Sancho is not bad. But maybe that's exactly why he's dangerous.

Because the new order is often established thanks to the Sanchos. Some people, like the vigilant henchmen, choose to adapt to the whole dirty order of the system and extract for themselves small powers, small comfort zones and rents. They see the rottenness of the system, but instead of opposing it, they look for ways to rise within it.

Others behave like Don Quixote.

Even if he knows he will lose, he prefers to fight those haram windmills that everyone calls “normal”. Because sometimes it is not a matter of winning; it is a matter of not being like the evil one sees.

Don Quixote wants justice.

Sancho, on the other hand, seeks small gains within the order.

Don Quixote is defeated but he is right.

Sancho lives but does not transform anything.

Many things that are presented as “change” in politics today are actually a bit like this.

Moves made not to really change the system, but to change places within the system...

A change of language, a change of slogans, a change of faces does not always mean that the order has changed.

Sometimes only the chairs at the table change.

And this is called revolution.

This is where Sancho's vigilance makes sense.

He not only adapts to the new; he finds a way to rise above it.

It does not completely reject the old, nor does it really build the new.

It simply makes a safe place for itself in the flowing order.

This is where Cervantes' genius lies.

The novel neither glorifies the old nor blesses the new.

He questions them both.

He knows that Don Quixote cannot bring back the past. But he hints that Sancho's future will not be fair either.

One of them is crazy.

The other is awake.

But it leaves open which is more dangerous.

Today we still mock Don Quixotes.

We call them “unrealistic”.

“We say, ”He cannot read the age".

But the windmills are turning faster now.

The sheep are more numerous.

Sanchos are more comfortable.

And justice is still delayed.

On the one hand, there are people who reject both the rotten aspects of the old and the so-called new relations of interest, people who see politics not only as a struggle for power, but as a matter of moral consistency, a matter of conscience...

This is why figures like Kemal Kılıçdaroğlu are often labeled as “outdated”, “not tough enough”, “too honest”, and perhaps most cruelly, “the other”... For these reasons, they are labeled as “unwinnable”.

Because this age no longer just looks at what you say.

He doesn't care how he earns it.

It only looks at who wins.

People often think the winner is right, not what is right.

The morality of the winner is not considered.

They don't ask how he won.

Who it crushes, what it pollutes is not discussed.

Because the new religion of the modern world is success.

And the evil done for the sake of success is often applauded as “strategy”.

But there are some people;

not because they don't win, but because they refuse to sacrifice everything for the sake of winning.

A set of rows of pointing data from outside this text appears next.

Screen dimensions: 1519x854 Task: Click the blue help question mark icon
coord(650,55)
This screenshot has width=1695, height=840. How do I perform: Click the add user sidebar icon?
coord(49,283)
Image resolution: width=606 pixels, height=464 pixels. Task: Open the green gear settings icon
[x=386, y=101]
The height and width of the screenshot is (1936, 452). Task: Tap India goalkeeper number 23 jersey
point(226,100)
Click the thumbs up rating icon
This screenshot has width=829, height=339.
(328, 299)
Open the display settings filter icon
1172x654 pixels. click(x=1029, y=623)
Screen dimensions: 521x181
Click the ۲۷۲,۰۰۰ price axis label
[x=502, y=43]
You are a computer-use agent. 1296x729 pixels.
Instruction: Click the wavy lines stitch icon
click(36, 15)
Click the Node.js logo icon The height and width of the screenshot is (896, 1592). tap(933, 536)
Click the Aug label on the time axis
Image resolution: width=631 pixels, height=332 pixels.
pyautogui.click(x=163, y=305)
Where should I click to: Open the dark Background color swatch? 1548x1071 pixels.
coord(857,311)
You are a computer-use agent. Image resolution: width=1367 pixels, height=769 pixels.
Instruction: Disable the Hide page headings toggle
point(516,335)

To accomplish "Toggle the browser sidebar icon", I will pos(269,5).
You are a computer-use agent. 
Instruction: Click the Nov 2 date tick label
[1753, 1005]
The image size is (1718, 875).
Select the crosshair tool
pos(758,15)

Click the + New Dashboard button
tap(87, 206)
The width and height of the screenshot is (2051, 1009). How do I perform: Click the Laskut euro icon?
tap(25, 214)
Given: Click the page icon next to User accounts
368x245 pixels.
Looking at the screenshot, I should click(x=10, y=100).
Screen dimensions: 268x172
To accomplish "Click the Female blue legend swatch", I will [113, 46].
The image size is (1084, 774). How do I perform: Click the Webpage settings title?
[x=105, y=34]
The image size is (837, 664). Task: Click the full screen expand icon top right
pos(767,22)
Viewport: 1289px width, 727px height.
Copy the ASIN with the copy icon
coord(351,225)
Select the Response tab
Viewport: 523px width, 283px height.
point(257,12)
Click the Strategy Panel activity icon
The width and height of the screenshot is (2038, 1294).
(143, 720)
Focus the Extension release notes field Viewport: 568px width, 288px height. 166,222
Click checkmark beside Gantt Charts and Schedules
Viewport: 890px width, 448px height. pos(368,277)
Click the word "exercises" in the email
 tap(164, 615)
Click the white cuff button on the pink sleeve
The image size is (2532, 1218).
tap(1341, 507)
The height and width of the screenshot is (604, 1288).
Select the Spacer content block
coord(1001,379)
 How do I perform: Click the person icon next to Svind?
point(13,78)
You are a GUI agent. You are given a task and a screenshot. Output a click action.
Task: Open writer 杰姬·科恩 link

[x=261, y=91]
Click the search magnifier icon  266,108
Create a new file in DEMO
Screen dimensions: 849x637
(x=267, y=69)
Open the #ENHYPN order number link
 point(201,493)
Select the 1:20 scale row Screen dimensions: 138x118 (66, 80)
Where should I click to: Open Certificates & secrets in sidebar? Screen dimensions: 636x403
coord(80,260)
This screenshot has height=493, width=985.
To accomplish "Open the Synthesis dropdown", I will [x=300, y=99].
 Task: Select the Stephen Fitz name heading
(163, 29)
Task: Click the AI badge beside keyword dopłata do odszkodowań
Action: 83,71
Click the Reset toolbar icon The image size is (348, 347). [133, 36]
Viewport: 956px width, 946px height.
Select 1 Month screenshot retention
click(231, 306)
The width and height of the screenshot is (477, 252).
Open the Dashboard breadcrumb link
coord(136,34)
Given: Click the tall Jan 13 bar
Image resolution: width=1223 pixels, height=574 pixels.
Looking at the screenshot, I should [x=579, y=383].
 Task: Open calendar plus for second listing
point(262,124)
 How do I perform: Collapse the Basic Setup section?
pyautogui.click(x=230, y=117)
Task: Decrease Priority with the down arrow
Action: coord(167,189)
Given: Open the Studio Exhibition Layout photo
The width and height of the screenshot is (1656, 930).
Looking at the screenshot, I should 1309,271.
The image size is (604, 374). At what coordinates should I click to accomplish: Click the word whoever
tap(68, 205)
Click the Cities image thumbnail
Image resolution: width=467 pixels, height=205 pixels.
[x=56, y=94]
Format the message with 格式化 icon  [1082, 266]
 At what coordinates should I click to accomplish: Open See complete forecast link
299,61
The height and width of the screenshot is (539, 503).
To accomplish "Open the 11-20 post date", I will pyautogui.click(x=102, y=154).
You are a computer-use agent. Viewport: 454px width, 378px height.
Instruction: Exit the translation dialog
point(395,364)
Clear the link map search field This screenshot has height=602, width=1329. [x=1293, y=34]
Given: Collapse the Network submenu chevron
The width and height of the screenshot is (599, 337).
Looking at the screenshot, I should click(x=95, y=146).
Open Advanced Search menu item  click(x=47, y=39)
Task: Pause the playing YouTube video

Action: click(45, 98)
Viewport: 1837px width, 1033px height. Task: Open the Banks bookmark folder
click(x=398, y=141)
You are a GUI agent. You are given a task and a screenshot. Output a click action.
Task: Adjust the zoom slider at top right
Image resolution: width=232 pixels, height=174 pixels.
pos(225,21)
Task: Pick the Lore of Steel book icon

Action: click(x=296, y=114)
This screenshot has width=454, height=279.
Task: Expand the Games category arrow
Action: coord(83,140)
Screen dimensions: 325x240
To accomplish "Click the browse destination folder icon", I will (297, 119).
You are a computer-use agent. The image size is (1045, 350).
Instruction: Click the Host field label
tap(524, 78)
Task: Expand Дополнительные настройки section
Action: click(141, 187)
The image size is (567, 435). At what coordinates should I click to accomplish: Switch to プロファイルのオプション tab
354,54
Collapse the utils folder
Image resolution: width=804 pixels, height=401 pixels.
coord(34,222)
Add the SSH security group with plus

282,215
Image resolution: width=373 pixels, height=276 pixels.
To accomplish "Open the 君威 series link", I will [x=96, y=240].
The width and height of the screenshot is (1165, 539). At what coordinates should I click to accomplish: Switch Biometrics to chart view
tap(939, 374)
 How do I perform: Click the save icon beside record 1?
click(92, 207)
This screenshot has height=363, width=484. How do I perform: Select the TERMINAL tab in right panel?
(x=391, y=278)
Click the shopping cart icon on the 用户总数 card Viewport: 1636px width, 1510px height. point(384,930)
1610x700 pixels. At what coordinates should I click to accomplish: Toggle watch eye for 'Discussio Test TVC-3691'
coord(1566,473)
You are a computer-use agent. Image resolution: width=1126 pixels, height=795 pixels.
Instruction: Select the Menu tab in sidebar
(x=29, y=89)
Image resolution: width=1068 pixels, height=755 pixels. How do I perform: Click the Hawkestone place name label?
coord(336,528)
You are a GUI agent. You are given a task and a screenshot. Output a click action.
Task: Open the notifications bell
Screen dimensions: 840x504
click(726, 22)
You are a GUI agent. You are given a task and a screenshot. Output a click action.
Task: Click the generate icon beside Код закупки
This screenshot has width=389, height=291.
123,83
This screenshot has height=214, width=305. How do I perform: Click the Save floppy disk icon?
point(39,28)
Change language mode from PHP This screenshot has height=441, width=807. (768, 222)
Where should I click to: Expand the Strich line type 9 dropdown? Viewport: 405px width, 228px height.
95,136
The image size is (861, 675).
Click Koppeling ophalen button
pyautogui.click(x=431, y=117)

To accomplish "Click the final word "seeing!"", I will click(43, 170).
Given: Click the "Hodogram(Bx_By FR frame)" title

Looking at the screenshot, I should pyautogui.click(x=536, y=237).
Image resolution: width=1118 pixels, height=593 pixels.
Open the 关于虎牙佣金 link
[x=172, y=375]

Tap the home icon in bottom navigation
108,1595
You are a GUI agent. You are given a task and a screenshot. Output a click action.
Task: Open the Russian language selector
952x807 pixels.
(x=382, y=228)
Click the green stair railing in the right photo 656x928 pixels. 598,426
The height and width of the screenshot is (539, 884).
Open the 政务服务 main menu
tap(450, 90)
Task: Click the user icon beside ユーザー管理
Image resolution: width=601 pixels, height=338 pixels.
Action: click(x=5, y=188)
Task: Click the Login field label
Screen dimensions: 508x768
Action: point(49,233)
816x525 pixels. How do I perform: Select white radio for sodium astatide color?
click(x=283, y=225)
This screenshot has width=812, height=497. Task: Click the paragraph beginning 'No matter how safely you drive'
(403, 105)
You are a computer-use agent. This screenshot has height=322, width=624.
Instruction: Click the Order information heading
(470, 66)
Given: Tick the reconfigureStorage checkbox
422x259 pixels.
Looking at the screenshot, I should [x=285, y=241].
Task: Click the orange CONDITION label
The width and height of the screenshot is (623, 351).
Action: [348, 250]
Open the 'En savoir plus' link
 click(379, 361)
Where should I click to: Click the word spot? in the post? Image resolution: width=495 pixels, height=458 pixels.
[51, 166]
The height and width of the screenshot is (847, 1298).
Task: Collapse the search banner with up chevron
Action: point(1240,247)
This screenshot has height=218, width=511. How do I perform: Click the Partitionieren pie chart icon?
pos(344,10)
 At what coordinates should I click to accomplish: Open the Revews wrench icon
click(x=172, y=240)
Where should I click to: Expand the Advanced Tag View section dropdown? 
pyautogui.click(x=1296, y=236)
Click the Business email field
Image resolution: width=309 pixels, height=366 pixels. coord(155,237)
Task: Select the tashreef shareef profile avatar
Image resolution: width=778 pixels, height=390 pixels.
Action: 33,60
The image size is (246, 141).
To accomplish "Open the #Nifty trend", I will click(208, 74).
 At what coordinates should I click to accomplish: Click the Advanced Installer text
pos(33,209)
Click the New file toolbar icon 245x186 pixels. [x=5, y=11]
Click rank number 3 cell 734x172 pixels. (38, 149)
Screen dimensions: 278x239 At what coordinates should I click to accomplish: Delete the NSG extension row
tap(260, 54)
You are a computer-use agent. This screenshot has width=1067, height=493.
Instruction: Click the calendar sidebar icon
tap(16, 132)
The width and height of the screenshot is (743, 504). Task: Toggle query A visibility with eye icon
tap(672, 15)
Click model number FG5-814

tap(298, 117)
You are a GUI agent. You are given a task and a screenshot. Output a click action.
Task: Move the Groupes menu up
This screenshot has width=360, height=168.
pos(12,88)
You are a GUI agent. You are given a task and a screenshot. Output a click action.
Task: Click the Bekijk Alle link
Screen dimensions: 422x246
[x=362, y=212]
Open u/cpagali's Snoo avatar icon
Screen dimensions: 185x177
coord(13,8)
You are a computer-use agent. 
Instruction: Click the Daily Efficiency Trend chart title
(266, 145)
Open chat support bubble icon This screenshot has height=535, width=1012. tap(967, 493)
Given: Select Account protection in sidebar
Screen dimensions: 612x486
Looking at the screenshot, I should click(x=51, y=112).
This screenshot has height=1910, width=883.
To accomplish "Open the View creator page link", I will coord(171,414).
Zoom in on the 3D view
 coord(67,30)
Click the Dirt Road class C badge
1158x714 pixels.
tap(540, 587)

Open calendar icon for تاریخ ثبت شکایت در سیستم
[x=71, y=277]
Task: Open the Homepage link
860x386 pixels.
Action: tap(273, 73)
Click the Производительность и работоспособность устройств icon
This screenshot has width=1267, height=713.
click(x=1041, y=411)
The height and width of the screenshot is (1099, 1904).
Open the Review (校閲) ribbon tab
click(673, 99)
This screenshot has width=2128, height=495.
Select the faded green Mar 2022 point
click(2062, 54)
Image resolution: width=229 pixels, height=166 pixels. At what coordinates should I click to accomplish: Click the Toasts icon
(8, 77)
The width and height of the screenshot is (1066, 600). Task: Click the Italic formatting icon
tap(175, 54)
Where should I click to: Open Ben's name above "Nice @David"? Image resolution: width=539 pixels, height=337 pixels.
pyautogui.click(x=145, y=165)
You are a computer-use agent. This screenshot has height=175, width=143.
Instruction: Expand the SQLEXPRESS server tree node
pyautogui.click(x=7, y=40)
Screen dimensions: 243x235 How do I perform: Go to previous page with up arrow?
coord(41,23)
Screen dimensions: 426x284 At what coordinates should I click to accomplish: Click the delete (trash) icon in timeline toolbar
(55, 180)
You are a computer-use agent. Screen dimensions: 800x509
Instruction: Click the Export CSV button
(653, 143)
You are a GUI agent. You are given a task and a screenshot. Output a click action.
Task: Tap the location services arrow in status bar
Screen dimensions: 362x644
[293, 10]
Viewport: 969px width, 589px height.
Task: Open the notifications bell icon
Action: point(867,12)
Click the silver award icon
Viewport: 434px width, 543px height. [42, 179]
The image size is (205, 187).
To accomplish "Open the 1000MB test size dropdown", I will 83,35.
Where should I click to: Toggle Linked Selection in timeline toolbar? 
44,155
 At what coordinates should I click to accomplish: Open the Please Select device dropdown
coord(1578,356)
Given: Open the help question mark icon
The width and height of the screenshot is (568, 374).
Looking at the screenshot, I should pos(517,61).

Perhaps this is exactly what Kemal Kılıçdaroğlu's issue was.

Because for some people politics is not the art of reaching power by any means necessary.

For some, politics is a matter of walking without getting dirty.

That's why they called him a “no-win candidate”.

Because in this age, honesty is often mistaken for purity.

Conscience is seen as weakness.

Moral boundaries are considered incompetence.

But maybe it was never just about winning.

Maybe it was about what you become for the sake of winning.

Just like Don Quixote did, it was to be able to question and resist not only the old, but also the haram windmills marketed as “new”.

Because sometimes one cannot lose.

He simply refuses to be part of a dirty game.

And some people play to win.

Every means is permissible.

He wears every mask.

It changes direction with every wind.

Some people seem to lose because they question the game itself.

But perhaps the real defeat is the loss of oneself.

Maybe that is exactly the point:

Becoming lonely in a dirty order while trying to remain virtuous...

And maybe the only question that remains is:

Is it important to win against all odds, or to remain a virtuous person against all odds?